(Data records)
┌────────
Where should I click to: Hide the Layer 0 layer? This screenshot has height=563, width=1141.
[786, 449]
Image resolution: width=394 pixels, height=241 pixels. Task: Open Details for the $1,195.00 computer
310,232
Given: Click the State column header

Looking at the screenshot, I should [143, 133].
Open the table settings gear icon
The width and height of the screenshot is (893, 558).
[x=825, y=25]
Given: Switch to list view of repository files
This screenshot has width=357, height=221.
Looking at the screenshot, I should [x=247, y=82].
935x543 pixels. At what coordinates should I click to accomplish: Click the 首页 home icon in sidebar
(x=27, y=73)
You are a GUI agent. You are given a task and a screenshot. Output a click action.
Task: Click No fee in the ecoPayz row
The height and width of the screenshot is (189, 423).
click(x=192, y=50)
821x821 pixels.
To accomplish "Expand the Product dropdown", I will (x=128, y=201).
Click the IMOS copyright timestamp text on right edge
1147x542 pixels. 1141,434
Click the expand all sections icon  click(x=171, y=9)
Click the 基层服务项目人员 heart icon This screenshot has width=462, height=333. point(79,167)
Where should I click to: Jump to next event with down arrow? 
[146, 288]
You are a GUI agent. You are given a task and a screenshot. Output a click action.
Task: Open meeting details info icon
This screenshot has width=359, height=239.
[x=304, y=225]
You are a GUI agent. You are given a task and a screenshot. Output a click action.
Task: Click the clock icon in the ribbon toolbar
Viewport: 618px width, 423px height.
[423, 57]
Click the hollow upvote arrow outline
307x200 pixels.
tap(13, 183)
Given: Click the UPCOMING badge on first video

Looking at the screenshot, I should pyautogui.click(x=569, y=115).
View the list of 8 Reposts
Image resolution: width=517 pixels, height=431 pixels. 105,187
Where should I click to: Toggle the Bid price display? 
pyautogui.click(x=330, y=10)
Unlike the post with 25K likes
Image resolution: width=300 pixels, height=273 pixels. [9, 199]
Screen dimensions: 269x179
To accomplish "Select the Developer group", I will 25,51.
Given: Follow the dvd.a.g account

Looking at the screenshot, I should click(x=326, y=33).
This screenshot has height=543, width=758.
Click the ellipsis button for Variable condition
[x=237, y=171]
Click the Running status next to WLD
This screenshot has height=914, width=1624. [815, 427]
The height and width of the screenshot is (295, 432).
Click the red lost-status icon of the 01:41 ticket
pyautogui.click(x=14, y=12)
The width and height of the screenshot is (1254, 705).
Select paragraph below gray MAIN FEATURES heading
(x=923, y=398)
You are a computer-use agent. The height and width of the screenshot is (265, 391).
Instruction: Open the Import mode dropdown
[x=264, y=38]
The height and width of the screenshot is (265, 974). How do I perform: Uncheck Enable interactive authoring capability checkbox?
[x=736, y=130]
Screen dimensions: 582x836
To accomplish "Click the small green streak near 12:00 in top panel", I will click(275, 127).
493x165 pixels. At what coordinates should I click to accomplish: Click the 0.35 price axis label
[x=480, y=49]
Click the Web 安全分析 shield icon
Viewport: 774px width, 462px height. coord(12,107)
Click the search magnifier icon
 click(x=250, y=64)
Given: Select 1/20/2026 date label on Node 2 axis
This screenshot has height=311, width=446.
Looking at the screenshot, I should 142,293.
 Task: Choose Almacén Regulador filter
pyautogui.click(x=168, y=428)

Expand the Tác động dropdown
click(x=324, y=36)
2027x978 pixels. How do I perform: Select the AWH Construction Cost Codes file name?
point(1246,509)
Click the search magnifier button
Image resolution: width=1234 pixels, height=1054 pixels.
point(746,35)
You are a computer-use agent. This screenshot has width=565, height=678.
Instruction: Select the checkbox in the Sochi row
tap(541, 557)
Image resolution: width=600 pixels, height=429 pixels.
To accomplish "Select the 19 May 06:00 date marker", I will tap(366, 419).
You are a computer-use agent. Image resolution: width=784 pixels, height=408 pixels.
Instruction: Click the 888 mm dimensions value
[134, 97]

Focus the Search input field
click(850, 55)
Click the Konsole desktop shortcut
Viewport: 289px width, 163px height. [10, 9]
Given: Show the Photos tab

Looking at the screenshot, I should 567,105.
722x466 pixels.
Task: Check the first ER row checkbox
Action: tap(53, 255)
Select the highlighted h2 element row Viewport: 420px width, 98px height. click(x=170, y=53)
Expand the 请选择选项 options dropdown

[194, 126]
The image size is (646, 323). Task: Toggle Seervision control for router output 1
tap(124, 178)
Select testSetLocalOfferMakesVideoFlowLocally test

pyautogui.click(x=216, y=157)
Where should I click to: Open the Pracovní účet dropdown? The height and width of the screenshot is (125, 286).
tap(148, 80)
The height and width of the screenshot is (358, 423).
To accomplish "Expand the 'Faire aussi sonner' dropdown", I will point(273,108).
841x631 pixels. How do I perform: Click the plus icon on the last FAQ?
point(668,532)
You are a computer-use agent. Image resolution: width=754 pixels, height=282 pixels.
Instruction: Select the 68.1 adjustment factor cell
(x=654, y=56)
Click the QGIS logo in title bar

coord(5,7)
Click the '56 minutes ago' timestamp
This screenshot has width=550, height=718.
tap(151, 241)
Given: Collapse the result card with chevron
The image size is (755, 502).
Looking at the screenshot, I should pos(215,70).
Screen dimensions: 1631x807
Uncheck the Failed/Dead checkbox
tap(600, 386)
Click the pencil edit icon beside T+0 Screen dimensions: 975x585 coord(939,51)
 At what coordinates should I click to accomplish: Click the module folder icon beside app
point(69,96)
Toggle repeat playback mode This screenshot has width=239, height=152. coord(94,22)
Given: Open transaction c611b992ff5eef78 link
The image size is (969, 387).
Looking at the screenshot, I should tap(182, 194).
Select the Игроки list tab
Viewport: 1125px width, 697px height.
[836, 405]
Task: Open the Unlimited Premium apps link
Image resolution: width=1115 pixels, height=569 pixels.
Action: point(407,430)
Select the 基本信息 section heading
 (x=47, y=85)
└────────
» **Activity**:
Transcribe exactly, starting at the line with "Click the pencil" and continuing through the last line of the data above; leave out all earlier lines.

» **Worked solution**:
Click the pencil edit icon beside T+0 Screen dimensions: 975x585 coord(939,51)
 At what coordinates should I click to accomplish: Click the module folder icon beside app
point(69,96)
Toggle repeat playback mode This screenshot has width=239, height=152. coord(94,22)
Given: Open transaction c611b992ff5eef78 link
The image size is (969, 387).
Looking at the screenshot, I should tap(182, 194).
Select the Игроки list tab
Viewport: 1125px width, 697px height.
[836, 405]
Task: Open the Unlimited Premium apps link
Image resolution: width=1115 pixels, height=569 pixels.
Action: point(407,430)
Select the 基本信息 section heading
 (x=47, y=85)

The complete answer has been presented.